= Jennifer Starr =

American casting director

Jennifer Starr is an American casting director. She has cast models for ad campaigns for Calvin Klein, Versace, Banana Republic, Dolce & Gabbana, Ralph Lauren and The Gap.

==Early life and education==
Starr grew up in Miami, Florida. When she was 17 she met the location director of the series Miami Vice and started finding locations for the show.  A year later, fashion photographer Bruce Weber asked her to find private homes for a photo shoot for the Calvin Klein perfume Obsession. Starr stayed on as a production assistant until leaving for college.

== Career ==
After college Starr was hired by Bruce Weber as a casting director. Weber later introduced Starr to Calvin Klein.  Starr then worked with Klein until 2012 to cast his campaigns and contract models. She also worked for Steven Meisel.
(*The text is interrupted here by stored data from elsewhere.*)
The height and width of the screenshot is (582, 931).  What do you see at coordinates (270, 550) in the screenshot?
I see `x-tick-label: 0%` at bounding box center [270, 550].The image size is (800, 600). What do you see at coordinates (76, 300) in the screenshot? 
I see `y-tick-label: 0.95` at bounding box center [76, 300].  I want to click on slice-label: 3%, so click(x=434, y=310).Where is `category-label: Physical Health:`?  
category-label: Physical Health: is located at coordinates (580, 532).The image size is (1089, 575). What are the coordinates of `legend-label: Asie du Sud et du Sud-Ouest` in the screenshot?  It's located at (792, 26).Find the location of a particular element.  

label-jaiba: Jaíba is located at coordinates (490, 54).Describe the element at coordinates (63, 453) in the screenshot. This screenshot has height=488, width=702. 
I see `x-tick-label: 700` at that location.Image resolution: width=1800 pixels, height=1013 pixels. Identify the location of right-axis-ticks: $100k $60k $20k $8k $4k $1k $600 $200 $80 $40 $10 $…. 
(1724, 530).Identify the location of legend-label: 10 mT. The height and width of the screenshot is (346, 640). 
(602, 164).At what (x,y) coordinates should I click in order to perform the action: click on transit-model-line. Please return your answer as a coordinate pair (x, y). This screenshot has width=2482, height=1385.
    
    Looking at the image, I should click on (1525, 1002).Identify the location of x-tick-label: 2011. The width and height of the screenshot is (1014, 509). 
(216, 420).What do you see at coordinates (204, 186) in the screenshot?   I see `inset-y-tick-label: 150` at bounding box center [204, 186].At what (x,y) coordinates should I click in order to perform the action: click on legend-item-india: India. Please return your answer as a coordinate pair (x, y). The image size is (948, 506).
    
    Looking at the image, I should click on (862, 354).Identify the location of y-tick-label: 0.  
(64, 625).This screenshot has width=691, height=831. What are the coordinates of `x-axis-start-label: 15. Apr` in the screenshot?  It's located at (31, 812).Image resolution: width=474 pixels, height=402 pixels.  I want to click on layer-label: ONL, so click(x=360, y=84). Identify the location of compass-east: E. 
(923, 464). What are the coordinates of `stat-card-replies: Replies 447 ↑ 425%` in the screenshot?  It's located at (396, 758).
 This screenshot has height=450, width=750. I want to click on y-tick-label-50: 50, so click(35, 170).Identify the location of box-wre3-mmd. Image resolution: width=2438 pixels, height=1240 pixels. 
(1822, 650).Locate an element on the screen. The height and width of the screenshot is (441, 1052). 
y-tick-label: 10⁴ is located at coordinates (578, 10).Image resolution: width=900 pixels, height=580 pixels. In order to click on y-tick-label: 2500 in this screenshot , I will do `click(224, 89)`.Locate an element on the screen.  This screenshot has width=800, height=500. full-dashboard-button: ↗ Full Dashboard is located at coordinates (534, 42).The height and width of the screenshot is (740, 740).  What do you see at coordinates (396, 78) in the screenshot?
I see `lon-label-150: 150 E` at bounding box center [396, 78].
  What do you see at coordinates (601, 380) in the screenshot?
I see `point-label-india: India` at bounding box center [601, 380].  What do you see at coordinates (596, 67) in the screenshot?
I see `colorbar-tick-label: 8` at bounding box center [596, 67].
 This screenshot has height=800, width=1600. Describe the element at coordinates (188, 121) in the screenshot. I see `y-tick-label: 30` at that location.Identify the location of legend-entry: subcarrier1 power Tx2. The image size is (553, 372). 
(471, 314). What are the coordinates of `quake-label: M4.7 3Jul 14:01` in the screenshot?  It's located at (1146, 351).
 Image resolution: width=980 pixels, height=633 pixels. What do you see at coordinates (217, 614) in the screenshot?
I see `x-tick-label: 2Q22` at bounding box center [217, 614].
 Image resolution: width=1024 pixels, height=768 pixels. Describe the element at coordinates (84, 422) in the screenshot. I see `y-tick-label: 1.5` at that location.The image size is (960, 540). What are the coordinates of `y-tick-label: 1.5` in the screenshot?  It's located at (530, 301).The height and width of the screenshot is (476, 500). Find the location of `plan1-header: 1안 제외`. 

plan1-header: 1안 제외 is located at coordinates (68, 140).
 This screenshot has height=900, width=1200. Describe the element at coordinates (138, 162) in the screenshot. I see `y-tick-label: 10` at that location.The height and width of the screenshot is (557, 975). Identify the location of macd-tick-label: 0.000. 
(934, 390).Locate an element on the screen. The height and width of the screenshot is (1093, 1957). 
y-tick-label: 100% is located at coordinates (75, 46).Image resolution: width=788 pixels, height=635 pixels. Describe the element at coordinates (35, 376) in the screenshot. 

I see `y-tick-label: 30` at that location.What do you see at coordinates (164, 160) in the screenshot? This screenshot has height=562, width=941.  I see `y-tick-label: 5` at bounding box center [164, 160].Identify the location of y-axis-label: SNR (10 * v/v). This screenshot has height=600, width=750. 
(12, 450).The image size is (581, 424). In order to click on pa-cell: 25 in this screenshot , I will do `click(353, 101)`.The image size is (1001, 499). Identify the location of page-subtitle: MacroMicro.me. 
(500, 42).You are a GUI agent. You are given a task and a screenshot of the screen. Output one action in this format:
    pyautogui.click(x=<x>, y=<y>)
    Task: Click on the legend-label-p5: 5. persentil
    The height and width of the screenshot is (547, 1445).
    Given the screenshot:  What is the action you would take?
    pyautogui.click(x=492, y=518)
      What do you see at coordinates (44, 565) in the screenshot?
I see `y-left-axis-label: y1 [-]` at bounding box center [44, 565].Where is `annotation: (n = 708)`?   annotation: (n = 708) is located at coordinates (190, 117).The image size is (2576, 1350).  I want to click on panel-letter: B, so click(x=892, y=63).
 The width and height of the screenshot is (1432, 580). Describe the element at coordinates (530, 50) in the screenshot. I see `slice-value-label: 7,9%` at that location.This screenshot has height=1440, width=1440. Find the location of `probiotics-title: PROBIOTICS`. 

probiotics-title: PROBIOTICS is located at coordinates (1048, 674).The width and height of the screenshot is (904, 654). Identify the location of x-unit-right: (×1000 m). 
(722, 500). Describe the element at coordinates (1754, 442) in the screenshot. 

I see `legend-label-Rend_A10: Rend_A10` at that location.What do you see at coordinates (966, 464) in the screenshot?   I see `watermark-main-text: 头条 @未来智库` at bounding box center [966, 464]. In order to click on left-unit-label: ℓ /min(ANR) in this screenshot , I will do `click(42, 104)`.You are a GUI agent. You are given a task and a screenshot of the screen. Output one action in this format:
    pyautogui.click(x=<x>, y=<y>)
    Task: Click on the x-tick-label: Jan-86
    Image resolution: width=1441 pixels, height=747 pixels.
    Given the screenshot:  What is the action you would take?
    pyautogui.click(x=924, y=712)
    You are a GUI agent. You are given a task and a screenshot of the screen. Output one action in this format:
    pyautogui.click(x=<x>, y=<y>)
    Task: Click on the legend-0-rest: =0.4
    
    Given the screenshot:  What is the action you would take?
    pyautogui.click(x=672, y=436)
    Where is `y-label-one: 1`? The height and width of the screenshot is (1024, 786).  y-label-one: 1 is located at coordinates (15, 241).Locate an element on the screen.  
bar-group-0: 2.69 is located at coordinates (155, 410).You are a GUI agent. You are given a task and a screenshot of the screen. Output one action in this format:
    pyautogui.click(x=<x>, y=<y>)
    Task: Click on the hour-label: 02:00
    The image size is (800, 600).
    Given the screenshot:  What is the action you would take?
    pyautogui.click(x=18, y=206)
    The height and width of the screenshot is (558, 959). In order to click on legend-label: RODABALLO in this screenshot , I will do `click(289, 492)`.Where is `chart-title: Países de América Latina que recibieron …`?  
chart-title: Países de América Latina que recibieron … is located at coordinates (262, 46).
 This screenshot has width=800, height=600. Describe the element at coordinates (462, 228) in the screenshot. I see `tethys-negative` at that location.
In 1996 Richard Avedon asked Starr to cast women for the 1997 edition of his Pirelli Calendar titled Women of the World. Starr went on to cast the next 19 Pirelli Calendars, working with photographers Peter Beard and Peter Lindbergh.

In 1999 Starr was asked by Yvonne Force to cast models for Vanessa Beecroft's performance at the Guggenheim Museum SoHo called SHOW, where 15 women were instructed to stand naked in the rotunda of the Guggenheim Museum for two and a half hours.

In 2008 Starr was a judge on season 1 of the Bravo TV show Make Me a Super Model.

In early 2018 Starr cast Lizzo in ModCloth's "say it louder" campaign, promoting body inclusivity and celebrating individuality.